Korea ranked 47th in terms of quality of life, falling seven notches from the previous year. While it is advanced in terms of R&D and science and technology, the indexes related with labor were especially poor.
The Institute for International Trade under the Korea International Trade Association (KITA) released “2016 Korea in the World,” Friday, which compiles around 170 economic, trade and social indexes to show where Korea stands in the world.
Korea scored 4.95 out of 10 in terms of quality of life, ranking 47th. This means Korea, which is the world’s 32nd-richest country in terms of per capita GDP, is falling behind in terms of quality of life. The country’s per capita GDP was $27,195 last year.
Korea’s quality of life ranking was lower than China’s which ranked 45th scoring 5.26. Switzerland enjoyed the highest quality of life, while the United States ranked 18th and Japan 20th.
Behind the poor quality of life were intensive labor and low economic growth.
Koreans worked 2,113 hours on average in 2015, the third-longest in the world.

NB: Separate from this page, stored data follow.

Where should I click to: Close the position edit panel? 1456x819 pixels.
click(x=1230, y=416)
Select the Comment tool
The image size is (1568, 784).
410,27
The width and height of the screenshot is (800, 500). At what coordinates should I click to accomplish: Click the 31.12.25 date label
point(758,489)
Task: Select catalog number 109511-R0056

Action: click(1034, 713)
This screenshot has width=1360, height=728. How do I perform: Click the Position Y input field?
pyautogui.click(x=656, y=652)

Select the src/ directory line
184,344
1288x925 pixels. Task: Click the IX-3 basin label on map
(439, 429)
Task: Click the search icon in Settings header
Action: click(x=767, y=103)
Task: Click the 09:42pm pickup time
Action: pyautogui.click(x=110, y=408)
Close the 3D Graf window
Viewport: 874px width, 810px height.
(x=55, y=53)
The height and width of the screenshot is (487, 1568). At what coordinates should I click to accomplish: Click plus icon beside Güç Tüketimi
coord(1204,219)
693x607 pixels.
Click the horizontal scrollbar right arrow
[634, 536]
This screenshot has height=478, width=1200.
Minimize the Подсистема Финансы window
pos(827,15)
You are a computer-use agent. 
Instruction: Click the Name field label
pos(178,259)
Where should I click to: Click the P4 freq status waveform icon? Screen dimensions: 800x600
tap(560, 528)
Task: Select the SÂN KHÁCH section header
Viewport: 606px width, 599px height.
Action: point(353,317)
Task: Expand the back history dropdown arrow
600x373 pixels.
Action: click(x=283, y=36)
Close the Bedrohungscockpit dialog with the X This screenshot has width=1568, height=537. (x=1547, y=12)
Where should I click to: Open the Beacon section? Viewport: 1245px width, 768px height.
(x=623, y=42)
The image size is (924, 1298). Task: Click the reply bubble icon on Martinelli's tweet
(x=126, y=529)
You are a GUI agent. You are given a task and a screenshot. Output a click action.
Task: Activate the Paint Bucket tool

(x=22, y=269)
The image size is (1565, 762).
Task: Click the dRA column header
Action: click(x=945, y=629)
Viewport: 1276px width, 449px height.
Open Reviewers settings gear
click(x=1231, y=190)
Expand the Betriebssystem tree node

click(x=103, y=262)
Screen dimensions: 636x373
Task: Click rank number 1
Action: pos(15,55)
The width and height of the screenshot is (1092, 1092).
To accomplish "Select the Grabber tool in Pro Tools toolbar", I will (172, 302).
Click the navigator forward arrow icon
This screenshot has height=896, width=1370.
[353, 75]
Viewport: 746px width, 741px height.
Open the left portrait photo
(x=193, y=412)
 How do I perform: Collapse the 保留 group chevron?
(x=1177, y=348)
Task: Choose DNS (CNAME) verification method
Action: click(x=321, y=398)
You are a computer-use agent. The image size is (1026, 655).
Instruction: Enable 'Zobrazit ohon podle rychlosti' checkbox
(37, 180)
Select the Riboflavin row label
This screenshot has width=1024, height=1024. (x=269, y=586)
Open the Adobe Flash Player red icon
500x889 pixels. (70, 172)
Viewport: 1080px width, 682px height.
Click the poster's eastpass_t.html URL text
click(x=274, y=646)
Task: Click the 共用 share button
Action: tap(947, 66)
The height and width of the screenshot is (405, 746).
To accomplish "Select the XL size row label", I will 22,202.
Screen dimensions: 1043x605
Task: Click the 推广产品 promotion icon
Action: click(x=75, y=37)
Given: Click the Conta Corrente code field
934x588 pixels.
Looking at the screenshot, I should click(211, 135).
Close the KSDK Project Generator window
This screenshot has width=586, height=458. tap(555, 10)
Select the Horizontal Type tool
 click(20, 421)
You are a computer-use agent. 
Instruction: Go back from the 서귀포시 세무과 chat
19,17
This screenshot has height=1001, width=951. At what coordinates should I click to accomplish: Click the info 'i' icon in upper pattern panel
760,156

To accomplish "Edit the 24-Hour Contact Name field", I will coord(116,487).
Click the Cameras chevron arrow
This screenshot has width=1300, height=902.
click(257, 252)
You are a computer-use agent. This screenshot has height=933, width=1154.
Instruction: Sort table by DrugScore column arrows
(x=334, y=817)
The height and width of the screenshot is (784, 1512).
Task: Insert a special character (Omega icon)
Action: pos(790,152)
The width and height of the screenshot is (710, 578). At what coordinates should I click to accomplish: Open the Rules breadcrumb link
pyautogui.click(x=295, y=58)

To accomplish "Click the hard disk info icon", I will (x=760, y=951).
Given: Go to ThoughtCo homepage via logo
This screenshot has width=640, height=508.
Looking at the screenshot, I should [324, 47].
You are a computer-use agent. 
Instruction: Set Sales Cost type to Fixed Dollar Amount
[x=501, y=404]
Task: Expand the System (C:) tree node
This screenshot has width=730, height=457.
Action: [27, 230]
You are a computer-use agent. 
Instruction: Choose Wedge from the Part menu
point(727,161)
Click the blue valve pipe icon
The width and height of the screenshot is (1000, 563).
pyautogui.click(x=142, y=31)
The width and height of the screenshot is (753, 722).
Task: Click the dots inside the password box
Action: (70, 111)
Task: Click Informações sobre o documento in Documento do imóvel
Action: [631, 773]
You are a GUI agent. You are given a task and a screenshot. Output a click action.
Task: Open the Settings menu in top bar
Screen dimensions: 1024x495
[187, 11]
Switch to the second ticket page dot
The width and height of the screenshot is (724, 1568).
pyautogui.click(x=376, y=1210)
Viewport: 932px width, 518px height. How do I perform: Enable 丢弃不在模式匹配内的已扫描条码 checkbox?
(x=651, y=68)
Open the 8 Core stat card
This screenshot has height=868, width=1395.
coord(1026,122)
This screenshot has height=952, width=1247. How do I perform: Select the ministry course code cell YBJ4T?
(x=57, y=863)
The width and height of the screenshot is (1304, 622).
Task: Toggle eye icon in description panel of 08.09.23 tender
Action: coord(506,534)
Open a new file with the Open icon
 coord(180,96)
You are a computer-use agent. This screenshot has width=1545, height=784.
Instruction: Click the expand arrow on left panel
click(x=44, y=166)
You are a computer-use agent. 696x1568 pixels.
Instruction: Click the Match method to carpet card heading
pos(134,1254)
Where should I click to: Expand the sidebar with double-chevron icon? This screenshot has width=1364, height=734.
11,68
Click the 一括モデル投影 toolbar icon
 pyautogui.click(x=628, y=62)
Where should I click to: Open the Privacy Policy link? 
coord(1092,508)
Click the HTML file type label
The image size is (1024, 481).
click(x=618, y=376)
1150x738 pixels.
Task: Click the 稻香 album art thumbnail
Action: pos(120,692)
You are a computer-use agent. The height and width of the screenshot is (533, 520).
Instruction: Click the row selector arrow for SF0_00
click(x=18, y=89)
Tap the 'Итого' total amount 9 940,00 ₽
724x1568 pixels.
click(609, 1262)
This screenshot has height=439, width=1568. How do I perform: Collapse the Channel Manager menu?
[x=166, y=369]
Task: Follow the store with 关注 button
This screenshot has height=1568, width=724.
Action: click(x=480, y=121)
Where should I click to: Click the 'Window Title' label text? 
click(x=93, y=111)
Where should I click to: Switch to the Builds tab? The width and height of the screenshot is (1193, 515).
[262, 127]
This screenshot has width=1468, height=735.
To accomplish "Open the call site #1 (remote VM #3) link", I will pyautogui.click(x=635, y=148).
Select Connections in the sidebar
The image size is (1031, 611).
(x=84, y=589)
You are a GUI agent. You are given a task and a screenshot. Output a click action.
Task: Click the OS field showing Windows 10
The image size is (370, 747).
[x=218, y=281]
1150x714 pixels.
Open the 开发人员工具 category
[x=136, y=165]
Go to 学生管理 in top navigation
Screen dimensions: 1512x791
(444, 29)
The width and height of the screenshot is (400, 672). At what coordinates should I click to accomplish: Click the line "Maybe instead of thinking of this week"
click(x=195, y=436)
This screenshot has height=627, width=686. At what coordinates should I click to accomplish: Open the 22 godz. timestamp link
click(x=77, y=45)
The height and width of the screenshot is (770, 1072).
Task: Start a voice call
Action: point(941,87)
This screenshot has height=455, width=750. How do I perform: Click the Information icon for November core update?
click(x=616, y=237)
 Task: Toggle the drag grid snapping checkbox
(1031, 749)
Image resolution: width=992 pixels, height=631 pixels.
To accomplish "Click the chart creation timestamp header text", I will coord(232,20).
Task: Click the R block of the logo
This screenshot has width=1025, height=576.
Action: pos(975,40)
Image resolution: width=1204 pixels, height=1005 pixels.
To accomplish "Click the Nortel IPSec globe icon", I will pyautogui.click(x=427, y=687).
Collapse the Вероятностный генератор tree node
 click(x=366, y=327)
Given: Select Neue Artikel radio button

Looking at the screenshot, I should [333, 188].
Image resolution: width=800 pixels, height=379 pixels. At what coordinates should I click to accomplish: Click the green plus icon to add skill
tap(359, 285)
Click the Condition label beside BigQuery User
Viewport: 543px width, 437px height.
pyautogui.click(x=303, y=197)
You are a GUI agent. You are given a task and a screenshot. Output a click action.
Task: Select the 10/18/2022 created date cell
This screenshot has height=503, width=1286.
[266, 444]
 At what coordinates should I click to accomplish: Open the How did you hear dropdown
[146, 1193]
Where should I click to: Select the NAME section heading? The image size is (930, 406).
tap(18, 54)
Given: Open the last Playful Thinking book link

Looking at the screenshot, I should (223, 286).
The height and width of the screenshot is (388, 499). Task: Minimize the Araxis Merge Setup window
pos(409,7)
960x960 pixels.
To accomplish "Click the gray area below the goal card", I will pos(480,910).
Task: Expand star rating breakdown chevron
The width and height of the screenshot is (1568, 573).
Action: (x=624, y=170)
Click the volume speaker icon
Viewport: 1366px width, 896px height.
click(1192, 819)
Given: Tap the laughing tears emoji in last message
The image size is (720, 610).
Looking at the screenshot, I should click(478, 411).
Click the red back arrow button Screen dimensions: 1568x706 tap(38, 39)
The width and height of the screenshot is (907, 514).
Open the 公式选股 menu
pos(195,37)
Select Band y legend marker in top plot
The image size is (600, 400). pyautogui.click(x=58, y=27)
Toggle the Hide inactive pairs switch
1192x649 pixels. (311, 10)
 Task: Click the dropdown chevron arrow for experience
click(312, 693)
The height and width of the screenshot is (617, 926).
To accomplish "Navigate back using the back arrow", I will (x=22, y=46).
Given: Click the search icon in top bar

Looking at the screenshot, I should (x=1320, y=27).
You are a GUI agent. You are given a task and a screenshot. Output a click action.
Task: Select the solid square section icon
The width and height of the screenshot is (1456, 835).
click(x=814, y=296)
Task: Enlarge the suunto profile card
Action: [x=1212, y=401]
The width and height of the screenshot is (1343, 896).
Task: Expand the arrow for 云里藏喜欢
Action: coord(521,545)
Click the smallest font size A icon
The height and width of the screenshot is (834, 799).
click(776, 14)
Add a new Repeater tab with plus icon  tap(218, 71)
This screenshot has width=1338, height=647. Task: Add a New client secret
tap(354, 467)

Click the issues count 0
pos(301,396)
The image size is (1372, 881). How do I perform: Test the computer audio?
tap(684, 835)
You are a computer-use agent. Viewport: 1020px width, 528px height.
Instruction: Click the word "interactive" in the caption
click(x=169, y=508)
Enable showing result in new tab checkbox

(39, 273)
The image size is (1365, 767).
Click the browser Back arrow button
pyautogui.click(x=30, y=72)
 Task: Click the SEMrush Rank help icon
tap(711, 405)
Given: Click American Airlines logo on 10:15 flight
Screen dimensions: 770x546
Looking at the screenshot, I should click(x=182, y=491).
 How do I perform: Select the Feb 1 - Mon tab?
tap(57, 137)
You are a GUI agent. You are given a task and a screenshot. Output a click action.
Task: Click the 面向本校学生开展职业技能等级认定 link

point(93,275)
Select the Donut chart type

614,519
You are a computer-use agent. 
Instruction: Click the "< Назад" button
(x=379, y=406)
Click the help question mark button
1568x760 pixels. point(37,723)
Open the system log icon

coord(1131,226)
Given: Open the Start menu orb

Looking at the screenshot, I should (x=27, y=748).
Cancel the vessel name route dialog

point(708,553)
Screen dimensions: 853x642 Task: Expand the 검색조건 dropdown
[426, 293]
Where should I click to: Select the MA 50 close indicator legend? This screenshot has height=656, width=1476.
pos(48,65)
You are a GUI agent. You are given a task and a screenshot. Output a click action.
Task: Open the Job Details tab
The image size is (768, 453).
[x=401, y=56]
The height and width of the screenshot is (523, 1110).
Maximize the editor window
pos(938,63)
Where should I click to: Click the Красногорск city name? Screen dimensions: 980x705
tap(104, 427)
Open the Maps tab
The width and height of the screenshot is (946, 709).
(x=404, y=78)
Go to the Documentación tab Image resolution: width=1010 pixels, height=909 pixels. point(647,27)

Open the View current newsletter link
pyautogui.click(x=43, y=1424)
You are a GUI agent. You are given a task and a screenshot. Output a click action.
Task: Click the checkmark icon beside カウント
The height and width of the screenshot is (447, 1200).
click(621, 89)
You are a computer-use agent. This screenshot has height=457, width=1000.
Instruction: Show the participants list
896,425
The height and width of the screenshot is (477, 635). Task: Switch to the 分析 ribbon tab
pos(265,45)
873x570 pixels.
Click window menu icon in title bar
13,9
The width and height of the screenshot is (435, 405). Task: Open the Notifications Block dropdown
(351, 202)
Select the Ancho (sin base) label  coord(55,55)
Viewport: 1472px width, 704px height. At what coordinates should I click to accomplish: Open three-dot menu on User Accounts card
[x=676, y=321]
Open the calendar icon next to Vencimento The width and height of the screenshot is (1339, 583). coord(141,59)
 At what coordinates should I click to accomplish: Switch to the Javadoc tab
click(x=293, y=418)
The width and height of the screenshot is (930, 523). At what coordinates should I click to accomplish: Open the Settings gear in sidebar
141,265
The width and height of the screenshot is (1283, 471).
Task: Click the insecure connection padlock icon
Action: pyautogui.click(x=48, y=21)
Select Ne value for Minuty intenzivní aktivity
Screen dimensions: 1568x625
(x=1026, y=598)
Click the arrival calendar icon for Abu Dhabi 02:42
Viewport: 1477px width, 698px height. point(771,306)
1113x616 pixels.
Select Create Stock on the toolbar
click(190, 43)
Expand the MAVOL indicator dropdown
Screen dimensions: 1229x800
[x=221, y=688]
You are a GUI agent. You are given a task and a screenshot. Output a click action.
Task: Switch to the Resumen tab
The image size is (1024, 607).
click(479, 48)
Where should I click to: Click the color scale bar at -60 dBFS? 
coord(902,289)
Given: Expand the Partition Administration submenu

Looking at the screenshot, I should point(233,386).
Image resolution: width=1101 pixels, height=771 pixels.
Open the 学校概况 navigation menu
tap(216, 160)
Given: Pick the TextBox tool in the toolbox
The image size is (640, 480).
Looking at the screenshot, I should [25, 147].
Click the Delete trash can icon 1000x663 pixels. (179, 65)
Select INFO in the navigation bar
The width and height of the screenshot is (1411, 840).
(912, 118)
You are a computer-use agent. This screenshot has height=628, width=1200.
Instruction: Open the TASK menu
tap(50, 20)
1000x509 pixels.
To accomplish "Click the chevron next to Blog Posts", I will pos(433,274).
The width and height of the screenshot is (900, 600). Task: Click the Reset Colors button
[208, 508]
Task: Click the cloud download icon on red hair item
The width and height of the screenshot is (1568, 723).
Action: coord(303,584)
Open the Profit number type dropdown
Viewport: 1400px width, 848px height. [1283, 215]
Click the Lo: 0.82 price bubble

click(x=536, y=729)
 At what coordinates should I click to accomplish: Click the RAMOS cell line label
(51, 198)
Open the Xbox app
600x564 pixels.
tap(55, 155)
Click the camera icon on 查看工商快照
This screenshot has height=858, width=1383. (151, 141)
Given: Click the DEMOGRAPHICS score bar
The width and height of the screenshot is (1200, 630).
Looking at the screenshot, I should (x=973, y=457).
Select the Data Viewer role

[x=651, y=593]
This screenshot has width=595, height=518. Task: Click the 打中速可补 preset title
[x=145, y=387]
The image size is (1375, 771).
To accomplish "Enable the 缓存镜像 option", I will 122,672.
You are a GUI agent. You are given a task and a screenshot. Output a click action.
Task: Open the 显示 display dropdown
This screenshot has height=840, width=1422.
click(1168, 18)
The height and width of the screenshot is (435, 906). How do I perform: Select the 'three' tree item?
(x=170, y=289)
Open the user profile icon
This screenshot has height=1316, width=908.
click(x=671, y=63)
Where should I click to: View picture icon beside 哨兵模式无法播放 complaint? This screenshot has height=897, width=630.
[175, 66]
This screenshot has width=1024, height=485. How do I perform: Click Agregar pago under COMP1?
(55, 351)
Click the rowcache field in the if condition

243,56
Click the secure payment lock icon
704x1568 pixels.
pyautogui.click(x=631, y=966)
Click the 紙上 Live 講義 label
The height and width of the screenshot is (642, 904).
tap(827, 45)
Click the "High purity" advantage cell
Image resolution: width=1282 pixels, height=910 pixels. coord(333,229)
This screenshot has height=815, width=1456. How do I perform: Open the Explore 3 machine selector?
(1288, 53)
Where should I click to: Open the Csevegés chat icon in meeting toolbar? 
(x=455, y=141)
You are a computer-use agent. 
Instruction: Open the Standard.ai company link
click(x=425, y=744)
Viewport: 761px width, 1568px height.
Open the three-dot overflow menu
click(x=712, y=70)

The economic growth rate, meanwhile, stood at a mere 2.6 percent, ranking 104th. While Koreans work long hours, the economy is not picking up as much as it should.
There is also some distortion in the job market. The ratio of NEET (not in education, employment or training) or idle young people who are neither in school nor at work stood at 18 percent in 2015, which is the 15th highest in the world. Women’s employment rate stood at 55 percent, or 32nd in the world.
The fertility rate, or the number of babies born per woman, marked 1.26, one of the world’s lowest, ranking at 166th.
Korea’s sovereign image ranked at 16th, down one notch from a year ago, while national competitiveness fell four notches to 29th. It ranked 43rd in terms of transparency, down three notches from a year ago.
Meanwhile, Korea ranked relatively high in terms of technology and R&D.
The IT powerhouse ranked top in the world in terms of ICT development as well as the speed of internet services.
Per capita R&D investment recorded $1,200.4 as of 2014, which is the 14th highest in the world.
It was also a major global trading country, ranking sixth with $963 billion total trade in 2015. Its trade account recorded a $90 billion surplus, the fourth largest in the world.
It also showed that Koreans spent $25 billion on travel, the eighth highest in the world, but Korea’s income from tourists totaled only $15.3 billion, ranking 22nd.